> What you need to do
Update the part of the data that opens with the line containing "Click the word 'Июльский' in the title" and closes with the line containing "click(x=474, y=270)", changing "Given" to "Prompt" and leaving everything else as it is. Return only those lines.

======== Provided entries ========

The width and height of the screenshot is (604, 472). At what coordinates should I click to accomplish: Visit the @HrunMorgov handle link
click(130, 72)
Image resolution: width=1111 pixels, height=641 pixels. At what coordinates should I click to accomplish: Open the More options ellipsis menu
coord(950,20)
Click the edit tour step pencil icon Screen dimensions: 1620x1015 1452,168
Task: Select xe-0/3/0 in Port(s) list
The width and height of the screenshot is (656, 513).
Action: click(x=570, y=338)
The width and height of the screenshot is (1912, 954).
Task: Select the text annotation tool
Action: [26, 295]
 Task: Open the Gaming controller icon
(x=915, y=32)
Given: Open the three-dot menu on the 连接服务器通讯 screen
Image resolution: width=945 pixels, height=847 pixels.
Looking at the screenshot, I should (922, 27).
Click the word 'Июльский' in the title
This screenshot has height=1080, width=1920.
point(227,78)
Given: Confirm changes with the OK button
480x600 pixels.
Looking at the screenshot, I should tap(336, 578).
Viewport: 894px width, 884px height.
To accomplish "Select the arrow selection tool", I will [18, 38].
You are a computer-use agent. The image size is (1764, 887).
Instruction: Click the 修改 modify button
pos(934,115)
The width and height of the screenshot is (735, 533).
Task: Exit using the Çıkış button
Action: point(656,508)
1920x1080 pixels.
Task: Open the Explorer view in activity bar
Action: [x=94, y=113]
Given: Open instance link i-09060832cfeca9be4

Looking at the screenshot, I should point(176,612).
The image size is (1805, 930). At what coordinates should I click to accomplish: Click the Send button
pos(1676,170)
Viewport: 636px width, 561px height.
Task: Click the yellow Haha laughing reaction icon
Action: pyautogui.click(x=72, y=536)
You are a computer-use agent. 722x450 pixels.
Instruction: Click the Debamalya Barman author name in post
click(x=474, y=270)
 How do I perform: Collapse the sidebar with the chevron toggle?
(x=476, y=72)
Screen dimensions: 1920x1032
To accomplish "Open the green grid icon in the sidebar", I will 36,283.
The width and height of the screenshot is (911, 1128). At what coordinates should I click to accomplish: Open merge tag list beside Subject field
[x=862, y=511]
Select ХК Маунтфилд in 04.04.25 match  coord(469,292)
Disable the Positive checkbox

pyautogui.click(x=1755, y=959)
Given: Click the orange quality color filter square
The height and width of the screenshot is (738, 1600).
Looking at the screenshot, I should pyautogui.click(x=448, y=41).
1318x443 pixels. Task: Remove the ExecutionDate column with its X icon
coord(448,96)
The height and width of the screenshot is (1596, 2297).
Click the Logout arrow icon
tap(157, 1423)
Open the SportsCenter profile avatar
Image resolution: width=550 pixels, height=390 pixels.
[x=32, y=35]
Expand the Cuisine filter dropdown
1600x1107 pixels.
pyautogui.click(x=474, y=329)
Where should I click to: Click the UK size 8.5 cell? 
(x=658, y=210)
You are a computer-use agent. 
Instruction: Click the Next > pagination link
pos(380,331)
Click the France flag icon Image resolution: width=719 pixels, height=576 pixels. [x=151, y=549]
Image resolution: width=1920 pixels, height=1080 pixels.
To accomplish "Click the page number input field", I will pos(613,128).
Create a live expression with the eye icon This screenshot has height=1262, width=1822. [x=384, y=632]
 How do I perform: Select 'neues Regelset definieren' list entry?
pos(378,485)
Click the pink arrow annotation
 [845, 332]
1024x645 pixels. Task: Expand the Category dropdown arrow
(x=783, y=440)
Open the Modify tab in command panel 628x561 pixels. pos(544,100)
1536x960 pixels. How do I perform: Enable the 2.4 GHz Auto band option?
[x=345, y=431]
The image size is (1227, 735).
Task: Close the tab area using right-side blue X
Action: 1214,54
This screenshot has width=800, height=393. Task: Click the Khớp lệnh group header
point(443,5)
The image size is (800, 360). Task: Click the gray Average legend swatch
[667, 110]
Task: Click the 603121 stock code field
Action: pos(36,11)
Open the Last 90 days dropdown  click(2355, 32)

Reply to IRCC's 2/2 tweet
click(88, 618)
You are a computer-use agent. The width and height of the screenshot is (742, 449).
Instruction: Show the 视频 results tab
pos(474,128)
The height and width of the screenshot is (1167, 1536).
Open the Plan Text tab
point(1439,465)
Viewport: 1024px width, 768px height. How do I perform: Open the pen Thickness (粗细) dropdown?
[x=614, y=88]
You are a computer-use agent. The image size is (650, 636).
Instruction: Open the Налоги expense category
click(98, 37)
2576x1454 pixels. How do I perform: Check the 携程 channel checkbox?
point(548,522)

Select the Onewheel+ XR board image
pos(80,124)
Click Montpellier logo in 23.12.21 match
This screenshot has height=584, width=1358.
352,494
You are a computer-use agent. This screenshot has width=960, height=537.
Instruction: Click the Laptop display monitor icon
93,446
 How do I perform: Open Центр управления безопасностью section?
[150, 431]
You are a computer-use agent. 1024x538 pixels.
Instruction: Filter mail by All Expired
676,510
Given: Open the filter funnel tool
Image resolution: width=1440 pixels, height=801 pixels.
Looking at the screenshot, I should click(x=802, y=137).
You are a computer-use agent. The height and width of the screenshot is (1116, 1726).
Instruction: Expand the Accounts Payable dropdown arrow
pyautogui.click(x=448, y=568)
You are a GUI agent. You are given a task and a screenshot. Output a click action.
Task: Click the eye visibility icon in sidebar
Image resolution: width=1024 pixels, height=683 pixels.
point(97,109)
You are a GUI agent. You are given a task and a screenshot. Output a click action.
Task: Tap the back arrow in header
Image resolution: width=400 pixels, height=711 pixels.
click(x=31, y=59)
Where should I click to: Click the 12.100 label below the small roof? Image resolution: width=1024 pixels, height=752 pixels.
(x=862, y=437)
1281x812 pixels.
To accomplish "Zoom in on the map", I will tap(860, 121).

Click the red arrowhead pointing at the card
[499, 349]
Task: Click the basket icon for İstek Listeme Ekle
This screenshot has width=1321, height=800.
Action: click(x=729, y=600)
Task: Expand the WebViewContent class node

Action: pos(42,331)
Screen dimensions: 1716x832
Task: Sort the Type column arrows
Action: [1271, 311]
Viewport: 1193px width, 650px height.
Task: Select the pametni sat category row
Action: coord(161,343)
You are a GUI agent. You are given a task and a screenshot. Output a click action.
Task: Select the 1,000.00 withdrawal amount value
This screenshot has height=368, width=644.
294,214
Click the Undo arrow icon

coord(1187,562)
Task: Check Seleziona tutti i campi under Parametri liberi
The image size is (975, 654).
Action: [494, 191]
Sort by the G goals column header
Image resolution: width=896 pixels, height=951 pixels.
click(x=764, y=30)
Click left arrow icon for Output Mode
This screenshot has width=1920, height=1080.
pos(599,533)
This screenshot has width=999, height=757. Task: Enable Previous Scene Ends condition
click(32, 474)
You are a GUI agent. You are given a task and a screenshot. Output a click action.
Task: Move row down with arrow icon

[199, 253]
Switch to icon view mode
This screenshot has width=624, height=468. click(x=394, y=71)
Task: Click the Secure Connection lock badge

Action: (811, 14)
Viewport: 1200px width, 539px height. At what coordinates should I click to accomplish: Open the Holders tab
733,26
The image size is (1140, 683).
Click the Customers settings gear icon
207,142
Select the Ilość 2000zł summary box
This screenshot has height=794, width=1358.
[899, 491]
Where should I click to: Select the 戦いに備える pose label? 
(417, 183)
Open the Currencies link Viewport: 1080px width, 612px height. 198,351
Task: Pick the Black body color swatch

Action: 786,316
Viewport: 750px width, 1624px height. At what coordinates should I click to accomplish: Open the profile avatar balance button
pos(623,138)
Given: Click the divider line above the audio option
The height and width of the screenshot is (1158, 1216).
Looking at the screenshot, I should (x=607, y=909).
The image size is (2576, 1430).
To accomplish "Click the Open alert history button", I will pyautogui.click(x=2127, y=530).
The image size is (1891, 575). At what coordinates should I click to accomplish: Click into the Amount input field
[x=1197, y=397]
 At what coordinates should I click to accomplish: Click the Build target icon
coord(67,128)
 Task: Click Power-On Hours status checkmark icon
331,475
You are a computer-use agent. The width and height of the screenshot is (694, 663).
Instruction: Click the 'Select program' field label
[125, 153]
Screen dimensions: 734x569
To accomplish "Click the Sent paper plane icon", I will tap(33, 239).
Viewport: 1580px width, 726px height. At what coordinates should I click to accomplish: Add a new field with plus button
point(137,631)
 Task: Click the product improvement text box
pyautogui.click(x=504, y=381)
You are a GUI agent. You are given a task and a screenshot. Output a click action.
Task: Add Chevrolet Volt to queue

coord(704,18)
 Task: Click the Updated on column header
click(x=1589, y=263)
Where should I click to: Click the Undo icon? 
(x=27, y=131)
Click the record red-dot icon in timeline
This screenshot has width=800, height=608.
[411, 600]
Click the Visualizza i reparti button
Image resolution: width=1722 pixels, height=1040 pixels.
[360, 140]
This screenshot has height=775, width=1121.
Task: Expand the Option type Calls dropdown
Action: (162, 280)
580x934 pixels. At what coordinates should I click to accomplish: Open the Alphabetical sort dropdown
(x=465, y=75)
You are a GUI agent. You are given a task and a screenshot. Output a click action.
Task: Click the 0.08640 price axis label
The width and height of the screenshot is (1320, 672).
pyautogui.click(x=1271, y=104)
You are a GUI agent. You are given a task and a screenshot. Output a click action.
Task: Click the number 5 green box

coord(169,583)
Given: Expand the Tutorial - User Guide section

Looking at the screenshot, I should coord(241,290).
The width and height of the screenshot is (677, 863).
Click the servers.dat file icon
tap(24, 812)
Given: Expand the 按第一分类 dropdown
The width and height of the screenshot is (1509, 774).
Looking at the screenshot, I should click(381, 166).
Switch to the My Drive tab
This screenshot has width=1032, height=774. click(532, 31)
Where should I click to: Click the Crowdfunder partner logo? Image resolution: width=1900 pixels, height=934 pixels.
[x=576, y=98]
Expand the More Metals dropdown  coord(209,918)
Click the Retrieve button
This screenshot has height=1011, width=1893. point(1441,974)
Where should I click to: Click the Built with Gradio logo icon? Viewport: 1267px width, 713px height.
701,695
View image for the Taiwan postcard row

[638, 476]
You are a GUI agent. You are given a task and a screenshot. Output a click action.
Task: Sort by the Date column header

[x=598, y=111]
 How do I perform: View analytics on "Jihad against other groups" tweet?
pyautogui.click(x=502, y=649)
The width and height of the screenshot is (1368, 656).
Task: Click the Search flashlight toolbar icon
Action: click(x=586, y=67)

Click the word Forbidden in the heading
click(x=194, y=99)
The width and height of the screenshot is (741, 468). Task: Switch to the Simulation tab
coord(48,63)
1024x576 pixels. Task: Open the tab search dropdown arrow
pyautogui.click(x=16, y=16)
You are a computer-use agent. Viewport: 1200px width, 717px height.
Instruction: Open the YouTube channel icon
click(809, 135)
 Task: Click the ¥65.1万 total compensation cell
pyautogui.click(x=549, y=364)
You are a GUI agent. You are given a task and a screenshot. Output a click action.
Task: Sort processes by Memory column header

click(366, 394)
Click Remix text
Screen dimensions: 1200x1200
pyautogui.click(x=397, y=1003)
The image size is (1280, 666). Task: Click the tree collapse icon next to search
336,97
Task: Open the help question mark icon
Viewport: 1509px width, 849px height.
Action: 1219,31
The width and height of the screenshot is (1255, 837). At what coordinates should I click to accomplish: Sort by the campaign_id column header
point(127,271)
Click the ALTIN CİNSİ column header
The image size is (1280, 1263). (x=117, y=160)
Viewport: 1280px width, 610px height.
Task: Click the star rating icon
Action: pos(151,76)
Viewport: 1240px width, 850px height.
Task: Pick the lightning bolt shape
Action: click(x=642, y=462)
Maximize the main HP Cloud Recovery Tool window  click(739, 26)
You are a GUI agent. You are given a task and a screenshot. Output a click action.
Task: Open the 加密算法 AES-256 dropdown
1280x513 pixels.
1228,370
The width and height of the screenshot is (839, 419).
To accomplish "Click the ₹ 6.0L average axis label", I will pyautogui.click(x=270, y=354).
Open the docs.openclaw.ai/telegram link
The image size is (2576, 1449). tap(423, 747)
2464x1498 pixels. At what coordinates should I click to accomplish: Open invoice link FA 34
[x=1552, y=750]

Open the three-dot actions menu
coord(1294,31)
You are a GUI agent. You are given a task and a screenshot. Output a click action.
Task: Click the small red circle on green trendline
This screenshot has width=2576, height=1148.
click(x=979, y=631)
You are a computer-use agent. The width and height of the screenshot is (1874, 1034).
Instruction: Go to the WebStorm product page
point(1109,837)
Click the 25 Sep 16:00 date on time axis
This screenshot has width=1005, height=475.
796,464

========

> The solution
Click the word 'Июльский' in the title
This screenshot has height=1080, width=1920.
point(227,78)
Prompt: Confirm changes with the OK button
480x600 pixels.
Looking at the screenshot, I should tap(336, 578).
Viewport: 894px width, 884px height.
To accomplish "Select the arrow selection tool", I will [18, 38].
You are a computer-use agent. The image size is (1764, 887).
Instruction: Click the 修改 modify button
pos(934,115)
The width and height of the screenshot is (735, 533).
Task: Exit using the Çıkış button
Action: point(656,508)
1920x1080 pixels.
Task: Open the Explorer view in activity bar
Action: [x=94, y=113]
Prompt: Open instance link i-09060832cfeca9be4

Looking at the screenshot, I should point(176,612).
The image size is (1805, 930). At what coordinates should I click to accomplish: Click the Send button
pos(1676,170)
Viewport: 636px width, 561px height.
Task: Click the yellow Haha laughing reaction icon
Action: pyautogui.click(x=72, y=536)
You are a computer-use agent. 722x450 pixels.
Instruction: Click the Debamalya Barman author name in post
click(x=474, y=270)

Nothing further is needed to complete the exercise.